Ciekawy jest sposób prowadzenia badania. Przez pięć lat (2008-2012) naukowcy odgarniali łaty śniegu, które spadły podczas pierwszych czterech tygodni zimy w 8000-hektarowym Lesie Eksperymentalnym Hubbard Brook w New Hampshire. Miało to zbliżyć się do zmniejszonych opadów śniegu, których oczekuje się w Nowej Anglii do końca stulecia. Po czterech tygodniach odśnieżania śnieg gromadził się do końca sezonu. Raporty NPR w sprawie ustaleń:

„Po pięciu zimach pracy łopatą, a następnie roku przerwy, aby sprawdzić, czy drzewa się odbiją, naukowcy pobrali próbki rdzeni klonów cukrowych i zbadali ich słoje. Wzrost klonów cukrowych zwolnił o około 40 procent po pierwszych dwóch latach eksperymentu. Nie wyzdrowieli w roku wolnym. Reinmann mówi, że nie jest jasne, czy drzewa powrócą do normalnego wzorca wzrostu po kilku latach z normalnym śniegiem, czy też uszkodzenie będzie trwałe”.

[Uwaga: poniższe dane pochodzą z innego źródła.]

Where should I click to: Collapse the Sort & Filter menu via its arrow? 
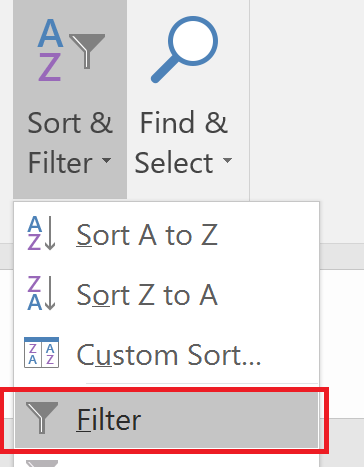(x=106, y=161)
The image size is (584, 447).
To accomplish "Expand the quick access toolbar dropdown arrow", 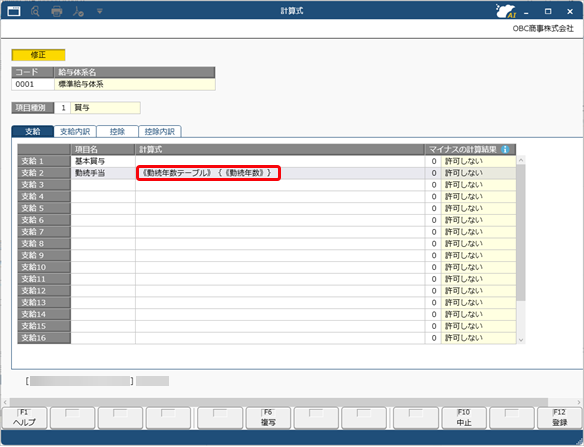I will point(99,12).
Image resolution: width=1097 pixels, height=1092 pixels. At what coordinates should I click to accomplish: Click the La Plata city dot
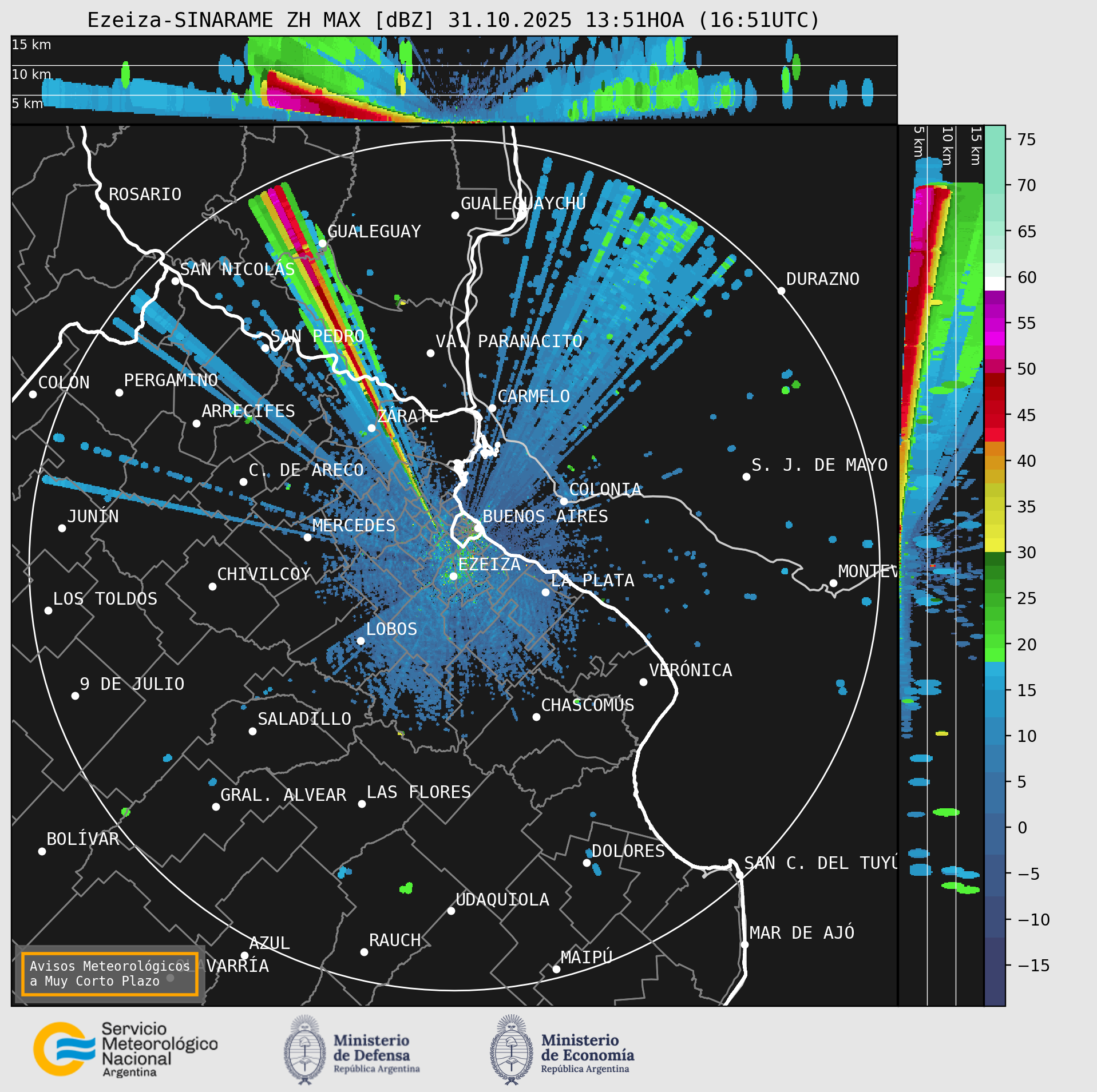[x=545, y=592]
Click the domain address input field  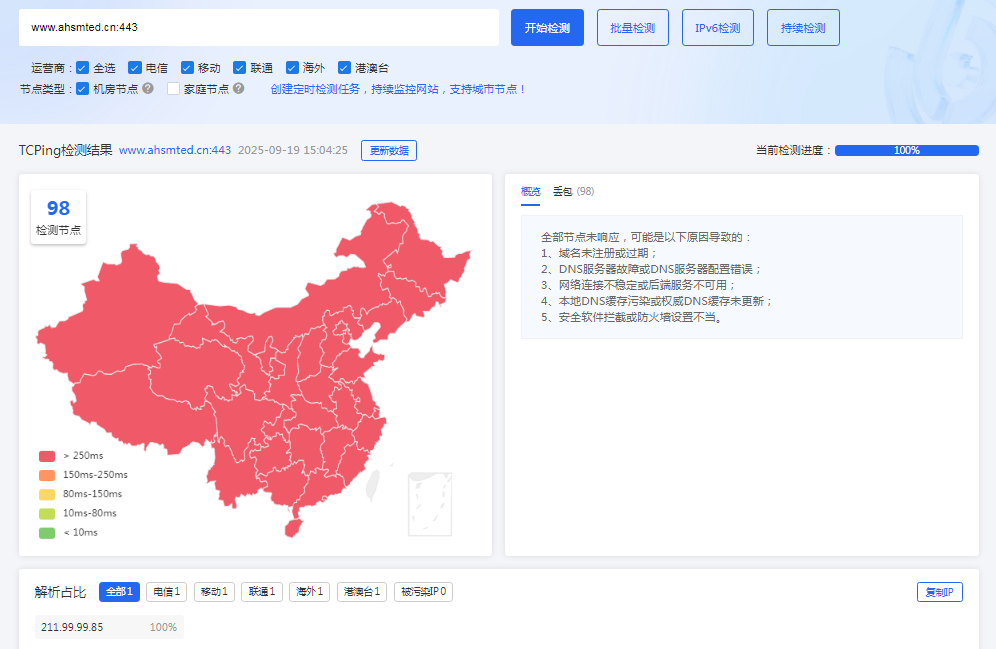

Jak dotąd klony cukrowe – i przemysł syropu klonowego – bez trudu wytrzymały zmiany klimatyczne, ale nadejdzie czas, kiedy warunki będą zbyt nieprzyjazne, by mogły się rozwijać. A to będzie smutny dzień z o wiele więcej powodów niż fakt, że naleśniki z jagodami nasączone syropem klonowym nie będą już podstawą śniadania.